The favorite for qualification in both the 100 m and 200 m at the US Olympic Trials, Gay put in a strong performance in the heats. After a misjudgement in the first round almost caused him to miss out on qualification, Gay resolved to step up his pace, and he won the 100 m quarter-final with a US record-setting run of 9.77 s. Breaking Maurice Greene's nine-year-old record, this made Gay the third fastest 100 m sprinter ever, after rivals Bolt and Powell. In the final the following day, Gay finished first in a wind-aided 9.68 s (+4.1 m/s). This was the fastest ever 100 m time under any conditions, bettering the 9.69 s record which Obadele Thompson had set 12 years earlier. The 200 m event was a significant setback for Gay as he suffered a severe hamstring injury in the qualifiers and was subsequently ruled out of the event for the Olympics. The injury persisted for several weeks and he dropped out of track meetings in order to recover in time for the Olympics.

Gay made his track return in Beijing but his injury had reduced his 100 m medal chances and Bolt and Powell were more favored to win the event.
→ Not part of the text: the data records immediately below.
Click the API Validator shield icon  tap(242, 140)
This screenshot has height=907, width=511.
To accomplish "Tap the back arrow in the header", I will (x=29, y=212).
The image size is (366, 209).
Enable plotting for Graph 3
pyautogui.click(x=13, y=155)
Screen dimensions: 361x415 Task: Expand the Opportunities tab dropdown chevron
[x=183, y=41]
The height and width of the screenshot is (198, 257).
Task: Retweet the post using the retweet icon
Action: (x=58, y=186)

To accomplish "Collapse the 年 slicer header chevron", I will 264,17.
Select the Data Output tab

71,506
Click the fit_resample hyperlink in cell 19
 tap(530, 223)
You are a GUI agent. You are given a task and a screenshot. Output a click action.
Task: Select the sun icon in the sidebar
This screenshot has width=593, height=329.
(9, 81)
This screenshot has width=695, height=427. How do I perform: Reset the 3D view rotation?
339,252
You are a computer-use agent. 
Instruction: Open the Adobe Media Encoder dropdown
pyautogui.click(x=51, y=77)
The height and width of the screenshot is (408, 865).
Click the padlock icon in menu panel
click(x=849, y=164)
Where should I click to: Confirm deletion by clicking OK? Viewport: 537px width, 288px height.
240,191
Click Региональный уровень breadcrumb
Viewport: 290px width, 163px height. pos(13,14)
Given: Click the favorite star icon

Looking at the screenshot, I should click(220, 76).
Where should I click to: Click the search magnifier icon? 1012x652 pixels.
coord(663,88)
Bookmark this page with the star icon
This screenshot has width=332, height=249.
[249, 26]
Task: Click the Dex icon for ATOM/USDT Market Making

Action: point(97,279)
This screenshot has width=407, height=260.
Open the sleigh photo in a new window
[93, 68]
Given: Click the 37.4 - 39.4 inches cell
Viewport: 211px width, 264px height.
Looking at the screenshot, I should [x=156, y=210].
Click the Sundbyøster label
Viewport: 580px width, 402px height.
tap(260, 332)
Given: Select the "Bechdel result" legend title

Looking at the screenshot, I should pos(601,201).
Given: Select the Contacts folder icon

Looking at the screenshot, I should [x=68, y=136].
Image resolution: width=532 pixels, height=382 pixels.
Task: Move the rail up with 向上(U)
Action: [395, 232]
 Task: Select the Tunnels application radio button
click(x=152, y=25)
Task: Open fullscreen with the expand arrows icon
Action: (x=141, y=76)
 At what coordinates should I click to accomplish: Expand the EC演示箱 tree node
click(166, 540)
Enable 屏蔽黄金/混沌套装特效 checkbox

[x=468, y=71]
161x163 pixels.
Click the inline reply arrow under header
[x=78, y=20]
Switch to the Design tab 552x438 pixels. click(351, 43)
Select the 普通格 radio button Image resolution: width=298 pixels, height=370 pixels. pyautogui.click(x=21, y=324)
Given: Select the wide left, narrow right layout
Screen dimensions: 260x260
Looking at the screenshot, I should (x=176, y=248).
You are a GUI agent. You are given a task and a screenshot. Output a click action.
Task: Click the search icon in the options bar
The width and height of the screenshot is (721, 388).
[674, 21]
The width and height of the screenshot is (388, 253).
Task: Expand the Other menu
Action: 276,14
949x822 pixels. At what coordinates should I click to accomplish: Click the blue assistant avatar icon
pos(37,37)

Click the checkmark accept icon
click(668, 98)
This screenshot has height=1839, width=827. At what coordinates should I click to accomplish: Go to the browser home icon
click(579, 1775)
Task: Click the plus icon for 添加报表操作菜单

The much anticipated Gay, Bolt and Powell final never materialised, however, as Gay failed to qualify in the semi-finals. Finishing fifth after recording 10.05 s, Gay denied that he was still injured, but claimed the hamstring problem had upset his training schedule.

Further disappointment followed as the American 4 × 100 m relay team, with Gay as anchor, failed to qualify for the final. Darvis Patton and Gay failed to pass on the baton in the heat. Gay personally took responsibility for the dropped baton but Patton denied this was true, saying "That's Tyson Gay. He's a humble guy, but I know it's my job to get the guy the baton and I didn't do that." After stating his desire to win four Olympic gold medals (by adding the 400 meters to his repertoire) earlier in the year, Gay finished the 2008 Olympics without a single medal. Having failed to reach the finals of the 100 m sprint or relay, he reflected upon his failure to make the podium in Beijing: "[I felt the baton] then I went to grab it and there was nothing. It's kind of the way it's been happening to me this Olympics."

Gay rounded off the season in Europe, winning in the 200 m at Gateshead, but he had to withdraw from a ÅF Golden League race against Bolt and Powell due to his hamstring injury.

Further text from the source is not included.